8. 8CHU Lille, ULR 7365 – GRITA – Groupe de Recherche sur les formes Injectables et les Technologies Associées, CHU Lille, University of Lille, Lille, France

Abstract

Abstract Letermovir is the first approved drug for cytomegalovirus (CMV) infection prophylaxis in adult patients who are CMV positive undergoing allogeneic hematopoietic cell transplantation (allo-HCT). Because CMV infection risk varies from patient to patient, we evaluated whether a risk-based strategy could be effective.

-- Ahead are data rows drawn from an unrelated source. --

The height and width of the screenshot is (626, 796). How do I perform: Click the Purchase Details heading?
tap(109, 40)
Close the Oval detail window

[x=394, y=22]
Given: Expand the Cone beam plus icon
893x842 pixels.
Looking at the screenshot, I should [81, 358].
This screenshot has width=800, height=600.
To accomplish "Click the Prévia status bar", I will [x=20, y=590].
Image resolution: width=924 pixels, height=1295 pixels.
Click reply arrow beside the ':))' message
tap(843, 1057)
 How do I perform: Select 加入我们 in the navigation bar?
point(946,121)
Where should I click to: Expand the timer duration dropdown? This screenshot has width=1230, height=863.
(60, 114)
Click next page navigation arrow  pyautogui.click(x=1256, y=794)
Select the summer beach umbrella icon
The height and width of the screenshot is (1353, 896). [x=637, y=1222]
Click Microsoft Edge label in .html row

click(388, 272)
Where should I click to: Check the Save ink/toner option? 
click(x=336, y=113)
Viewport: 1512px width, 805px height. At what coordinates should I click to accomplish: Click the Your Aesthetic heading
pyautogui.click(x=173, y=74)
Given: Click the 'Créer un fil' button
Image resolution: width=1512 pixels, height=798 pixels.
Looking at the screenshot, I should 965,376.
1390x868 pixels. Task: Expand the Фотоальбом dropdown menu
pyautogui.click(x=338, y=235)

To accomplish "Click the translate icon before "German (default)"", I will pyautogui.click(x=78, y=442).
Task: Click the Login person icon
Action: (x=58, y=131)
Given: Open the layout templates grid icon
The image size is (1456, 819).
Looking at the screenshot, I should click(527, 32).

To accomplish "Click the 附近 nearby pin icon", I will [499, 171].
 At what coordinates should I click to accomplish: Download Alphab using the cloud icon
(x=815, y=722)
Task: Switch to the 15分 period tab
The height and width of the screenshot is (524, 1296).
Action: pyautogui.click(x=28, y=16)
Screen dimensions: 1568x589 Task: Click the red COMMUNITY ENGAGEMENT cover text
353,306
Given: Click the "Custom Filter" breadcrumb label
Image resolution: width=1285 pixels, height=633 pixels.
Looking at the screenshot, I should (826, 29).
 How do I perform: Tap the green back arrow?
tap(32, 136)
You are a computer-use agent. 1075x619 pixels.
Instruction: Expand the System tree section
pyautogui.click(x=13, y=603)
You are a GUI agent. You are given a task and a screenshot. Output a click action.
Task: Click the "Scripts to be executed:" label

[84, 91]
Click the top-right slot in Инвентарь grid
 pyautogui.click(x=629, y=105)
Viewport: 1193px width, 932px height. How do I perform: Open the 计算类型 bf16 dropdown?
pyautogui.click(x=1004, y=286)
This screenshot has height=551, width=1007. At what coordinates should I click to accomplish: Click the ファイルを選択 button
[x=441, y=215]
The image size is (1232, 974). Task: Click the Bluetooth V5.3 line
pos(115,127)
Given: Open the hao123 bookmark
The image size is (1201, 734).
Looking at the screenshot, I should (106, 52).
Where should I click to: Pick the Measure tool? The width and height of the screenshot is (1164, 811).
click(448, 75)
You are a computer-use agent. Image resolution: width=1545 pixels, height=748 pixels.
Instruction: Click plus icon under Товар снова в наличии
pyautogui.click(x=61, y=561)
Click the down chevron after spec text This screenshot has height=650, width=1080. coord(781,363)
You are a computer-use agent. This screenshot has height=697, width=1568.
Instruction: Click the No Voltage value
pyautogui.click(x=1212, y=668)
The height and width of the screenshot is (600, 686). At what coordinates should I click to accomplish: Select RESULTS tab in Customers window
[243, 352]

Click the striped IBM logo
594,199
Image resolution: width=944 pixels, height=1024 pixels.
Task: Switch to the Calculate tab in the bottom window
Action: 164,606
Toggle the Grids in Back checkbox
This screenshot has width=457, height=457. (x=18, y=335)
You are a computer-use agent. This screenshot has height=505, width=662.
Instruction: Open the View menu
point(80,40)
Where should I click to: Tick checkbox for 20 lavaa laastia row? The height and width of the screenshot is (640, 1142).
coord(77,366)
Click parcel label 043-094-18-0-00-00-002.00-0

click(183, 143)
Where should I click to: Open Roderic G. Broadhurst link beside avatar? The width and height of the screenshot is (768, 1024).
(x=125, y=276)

In this single-center study, all consecutive adult patients who were CMV positive and underwent allo-HCT between 2015 and 2021 were included. During period 1 (2015-2017), letermovir was not used, whereas during period 2 (2018-2021), letermovir was used in patients at high risk but not in patients at low risk, except in those receiving corticosteroids. In patients at high risk, the incidence of clinically significant CMV infection (csCMVi) in period 2 was lower than that in period 1 (P < .001) by week 14 (10.5% vs 51.6%) and week 24 (16.9% vs 52.7%). In patients at low risk, although only 28.6% of patients received letermovir in period 2, csCMVi incidence was also significantly lower (P = .003) by week 14 (7.9% vs 29.0%) and week 24 (11.2% vs 33.3%). Among patients at low risk who did not receive letermovir (n = 45), 23 patients (51.1%) experienced transient positive CMV DNA without csCMVi, whereas 17 patients (37.8%) experienced negative results. In both risk groups, the 2 periods were comparable for CMV disease, overall survival, progression-free survival, relapse, and nonrelapse mortality. We concluded that a risk-based strategy for letermovir use is an effective strategy which maintains the high efficacy of letermovir in patients at high risk but allows some patients at low risk to not use letermovir.

Publisher

American Society of Hematology

Subject

Hematology

Reference49 articles.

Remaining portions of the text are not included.